*Problem details*
In your reply, reproduce the lines from the first one below to the line containing "Given: Open notifications bell with 145 badge", inclusive, exactly as they stand.

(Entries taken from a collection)
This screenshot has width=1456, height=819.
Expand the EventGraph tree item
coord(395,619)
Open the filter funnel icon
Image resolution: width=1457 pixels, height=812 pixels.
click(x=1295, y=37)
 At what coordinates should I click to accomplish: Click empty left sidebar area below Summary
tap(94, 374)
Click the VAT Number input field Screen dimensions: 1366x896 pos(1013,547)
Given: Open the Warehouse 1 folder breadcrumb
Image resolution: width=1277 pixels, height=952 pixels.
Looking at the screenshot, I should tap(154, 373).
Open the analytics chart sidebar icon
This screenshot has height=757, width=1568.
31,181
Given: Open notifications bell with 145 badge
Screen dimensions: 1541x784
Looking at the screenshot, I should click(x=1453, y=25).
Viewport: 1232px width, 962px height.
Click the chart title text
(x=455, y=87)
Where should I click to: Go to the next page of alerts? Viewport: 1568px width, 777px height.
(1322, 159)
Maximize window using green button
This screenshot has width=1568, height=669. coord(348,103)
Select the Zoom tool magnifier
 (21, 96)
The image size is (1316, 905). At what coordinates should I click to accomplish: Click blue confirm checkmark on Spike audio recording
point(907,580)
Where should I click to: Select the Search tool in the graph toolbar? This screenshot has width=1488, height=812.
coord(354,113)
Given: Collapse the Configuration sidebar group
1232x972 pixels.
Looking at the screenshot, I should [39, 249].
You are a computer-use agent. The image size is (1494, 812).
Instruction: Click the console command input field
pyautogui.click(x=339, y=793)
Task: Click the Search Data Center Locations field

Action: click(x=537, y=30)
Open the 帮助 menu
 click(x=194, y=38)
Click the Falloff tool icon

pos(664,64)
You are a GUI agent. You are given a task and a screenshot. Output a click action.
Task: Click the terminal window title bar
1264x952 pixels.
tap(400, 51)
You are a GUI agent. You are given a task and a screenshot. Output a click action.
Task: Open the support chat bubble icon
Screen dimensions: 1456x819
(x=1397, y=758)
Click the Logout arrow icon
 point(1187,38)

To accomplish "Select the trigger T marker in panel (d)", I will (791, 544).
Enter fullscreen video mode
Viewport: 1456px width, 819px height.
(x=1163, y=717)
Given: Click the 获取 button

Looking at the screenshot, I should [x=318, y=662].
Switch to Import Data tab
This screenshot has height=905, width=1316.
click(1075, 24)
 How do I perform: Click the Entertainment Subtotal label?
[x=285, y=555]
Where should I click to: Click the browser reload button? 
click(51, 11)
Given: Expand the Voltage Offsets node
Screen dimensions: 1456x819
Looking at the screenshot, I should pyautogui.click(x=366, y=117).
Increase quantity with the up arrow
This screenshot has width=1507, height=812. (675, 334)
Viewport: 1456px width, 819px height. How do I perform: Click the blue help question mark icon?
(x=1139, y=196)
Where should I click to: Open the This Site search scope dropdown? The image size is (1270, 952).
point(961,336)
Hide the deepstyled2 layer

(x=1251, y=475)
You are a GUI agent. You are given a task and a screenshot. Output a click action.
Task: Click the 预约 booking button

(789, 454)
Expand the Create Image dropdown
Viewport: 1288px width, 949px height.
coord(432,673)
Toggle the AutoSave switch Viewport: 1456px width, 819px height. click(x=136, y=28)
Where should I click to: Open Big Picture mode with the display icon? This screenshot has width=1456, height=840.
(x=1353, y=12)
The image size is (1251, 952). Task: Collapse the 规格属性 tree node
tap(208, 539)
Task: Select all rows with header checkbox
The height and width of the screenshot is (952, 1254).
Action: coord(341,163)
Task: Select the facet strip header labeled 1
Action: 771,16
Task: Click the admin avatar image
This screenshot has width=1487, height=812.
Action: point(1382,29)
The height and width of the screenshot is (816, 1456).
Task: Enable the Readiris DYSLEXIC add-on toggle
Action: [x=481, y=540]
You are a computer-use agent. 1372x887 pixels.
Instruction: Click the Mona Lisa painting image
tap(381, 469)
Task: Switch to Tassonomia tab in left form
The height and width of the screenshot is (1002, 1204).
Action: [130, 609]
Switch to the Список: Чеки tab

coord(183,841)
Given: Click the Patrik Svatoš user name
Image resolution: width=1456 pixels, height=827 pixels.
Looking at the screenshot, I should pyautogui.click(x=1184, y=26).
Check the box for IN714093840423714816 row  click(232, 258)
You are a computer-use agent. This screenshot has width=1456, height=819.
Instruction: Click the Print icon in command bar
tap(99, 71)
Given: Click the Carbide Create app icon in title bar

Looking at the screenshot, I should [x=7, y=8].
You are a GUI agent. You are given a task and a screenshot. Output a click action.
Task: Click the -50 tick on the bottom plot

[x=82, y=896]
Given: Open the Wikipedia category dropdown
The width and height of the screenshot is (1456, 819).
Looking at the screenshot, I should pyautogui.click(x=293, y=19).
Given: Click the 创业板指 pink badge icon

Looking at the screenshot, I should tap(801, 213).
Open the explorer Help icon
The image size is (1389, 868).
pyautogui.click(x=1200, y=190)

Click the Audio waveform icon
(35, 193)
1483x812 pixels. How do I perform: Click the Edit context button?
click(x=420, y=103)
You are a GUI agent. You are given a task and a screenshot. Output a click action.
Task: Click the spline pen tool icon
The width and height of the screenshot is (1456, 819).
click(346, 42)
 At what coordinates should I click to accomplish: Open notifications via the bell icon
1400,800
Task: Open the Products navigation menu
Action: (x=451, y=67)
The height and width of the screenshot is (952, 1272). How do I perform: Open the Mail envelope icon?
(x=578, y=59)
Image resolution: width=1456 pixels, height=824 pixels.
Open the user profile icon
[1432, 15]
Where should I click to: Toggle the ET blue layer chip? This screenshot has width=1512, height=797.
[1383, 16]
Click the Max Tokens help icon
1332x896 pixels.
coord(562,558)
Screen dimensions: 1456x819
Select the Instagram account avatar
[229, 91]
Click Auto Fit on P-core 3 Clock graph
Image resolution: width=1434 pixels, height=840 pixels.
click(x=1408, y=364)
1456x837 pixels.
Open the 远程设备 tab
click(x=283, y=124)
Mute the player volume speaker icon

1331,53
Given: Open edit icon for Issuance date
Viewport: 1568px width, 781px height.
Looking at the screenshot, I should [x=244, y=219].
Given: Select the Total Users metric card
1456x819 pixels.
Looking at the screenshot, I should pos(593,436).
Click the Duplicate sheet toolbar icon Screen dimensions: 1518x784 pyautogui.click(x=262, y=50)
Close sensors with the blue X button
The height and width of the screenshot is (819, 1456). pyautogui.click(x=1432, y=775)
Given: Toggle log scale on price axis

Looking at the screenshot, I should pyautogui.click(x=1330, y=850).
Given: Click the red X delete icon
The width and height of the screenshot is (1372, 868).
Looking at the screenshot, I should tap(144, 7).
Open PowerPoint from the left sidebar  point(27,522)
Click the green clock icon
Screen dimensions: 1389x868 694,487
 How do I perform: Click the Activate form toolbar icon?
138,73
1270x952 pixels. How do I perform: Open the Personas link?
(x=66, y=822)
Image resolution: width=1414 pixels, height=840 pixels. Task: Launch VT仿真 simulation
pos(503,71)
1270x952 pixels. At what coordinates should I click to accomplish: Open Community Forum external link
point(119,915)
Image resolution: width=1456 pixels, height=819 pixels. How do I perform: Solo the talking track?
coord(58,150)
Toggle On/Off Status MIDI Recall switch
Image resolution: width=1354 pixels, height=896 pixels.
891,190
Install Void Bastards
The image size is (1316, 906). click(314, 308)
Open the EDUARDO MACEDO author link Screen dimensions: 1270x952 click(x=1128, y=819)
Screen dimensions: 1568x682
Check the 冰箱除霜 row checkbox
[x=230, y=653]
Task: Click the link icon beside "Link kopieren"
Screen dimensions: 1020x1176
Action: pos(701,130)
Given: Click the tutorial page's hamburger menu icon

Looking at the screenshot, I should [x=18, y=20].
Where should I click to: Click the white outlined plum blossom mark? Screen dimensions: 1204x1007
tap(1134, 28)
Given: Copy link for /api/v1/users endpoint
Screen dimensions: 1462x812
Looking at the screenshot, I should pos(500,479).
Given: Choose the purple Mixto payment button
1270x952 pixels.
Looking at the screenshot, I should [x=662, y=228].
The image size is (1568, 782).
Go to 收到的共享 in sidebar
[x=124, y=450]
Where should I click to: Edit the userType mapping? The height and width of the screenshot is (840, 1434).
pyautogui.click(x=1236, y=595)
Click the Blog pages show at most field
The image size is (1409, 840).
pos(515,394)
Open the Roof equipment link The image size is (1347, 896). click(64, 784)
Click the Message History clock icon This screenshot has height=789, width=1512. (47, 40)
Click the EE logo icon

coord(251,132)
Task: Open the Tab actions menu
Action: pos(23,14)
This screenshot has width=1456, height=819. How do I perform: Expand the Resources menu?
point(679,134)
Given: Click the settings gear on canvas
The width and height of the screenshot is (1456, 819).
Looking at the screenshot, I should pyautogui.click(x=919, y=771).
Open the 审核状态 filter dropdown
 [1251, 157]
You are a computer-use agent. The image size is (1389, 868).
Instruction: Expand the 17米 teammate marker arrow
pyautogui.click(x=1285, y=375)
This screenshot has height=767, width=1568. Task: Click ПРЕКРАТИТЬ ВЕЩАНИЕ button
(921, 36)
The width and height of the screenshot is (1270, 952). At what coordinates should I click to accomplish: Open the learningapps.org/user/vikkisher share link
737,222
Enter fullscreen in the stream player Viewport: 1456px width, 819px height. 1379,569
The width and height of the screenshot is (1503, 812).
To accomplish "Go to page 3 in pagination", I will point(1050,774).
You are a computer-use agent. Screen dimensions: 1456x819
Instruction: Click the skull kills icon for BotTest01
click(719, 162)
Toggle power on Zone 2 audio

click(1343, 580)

*Expected answer*
This screenshot has width=1456, height=819.
Expand the EventGraph tree item
coord(395,619)
Open the filter funnel icon
Image resolution: width=1457 pixels, height=812 pixels.
click(x=1295, y=37)
 At what coordinates should I click to accomplish: Click empty left sidebar area below Summary
tap(94, 374)
Click the VAT Number input field Screen dimensions: 1366x896 pos(1013,547)
Given: Open the Warehouse 1 folder breadcrumb
Image resolution: width=1277 pixels, height=952 pixels.
Looking at the screenshot, I should tap(154, 373).
Open the analytics chart sidebar icon
This screenshot has height=757, width=1568.
31,181
Given: Open notifications bell with 145 badge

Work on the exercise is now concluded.